### [Provided entries]
● ● ● ●
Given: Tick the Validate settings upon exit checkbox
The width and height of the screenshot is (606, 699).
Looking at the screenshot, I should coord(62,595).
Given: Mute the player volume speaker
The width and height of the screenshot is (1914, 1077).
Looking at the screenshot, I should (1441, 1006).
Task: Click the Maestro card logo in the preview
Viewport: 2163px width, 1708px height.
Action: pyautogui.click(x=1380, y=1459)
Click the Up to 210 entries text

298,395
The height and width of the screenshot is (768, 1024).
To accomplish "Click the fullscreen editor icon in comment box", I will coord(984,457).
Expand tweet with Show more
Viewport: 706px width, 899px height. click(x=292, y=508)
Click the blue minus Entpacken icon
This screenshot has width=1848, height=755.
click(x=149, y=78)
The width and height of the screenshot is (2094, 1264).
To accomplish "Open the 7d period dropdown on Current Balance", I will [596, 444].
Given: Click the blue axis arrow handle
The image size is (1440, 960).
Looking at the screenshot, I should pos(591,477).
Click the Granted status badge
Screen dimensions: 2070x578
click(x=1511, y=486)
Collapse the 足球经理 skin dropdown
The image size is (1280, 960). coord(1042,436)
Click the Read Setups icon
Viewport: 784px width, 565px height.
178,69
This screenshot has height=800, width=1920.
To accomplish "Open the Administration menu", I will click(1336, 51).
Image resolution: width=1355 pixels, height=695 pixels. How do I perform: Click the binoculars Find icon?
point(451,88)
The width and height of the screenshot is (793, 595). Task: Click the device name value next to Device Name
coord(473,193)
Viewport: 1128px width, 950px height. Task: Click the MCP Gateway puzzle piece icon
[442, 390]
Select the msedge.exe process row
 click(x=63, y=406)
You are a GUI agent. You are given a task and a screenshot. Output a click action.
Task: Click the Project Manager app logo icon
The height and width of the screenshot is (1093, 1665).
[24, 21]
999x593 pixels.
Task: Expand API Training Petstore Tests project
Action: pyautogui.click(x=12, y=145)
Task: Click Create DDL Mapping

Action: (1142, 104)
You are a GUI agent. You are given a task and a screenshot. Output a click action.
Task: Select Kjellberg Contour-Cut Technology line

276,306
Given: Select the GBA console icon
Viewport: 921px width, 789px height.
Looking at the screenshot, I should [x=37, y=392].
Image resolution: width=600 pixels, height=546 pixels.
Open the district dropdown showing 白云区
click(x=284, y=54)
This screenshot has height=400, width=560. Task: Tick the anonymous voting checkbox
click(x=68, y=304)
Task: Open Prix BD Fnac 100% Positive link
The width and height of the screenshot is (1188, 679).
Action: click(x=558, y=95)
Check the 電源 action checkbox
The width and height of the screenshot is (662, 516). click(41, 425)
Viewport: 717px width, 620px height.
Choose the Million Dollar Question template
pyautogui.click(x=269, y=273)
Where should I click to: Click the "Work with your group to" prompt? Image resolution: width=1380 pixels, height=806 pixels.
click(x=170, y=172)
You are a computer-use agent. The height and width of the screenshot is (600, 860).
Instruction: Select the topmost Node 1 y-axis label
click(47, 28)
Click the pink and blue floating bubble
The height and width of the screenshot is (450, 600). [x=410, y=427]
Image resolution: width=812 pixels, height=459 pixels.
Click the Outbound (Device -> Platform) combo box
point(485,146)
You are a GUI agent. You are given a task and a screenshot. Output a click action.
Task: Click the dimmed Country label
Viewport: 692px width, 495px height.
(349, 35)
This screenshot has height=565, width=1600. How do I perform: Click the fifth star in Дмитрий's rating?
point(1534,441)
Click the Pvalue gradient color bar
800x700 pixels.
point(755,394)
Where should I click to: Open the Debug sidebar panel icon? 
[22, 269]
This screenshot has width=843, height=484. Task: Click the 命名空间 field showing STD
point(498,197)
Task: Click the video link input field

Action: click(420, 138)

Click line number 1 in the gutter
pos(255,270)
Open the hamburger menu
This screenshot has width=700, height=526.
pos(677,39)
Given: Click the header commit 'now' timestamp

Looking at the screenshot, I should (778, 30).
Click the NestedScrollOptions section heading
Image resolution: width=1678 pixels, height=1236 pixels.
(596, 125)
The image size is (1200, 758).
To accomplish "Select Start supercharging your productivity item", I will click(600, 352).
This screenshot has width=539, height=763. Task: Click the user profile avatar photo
● ● ● ●
Tell how many lines in the entries above include the word "menu", and respond with the number alone.

2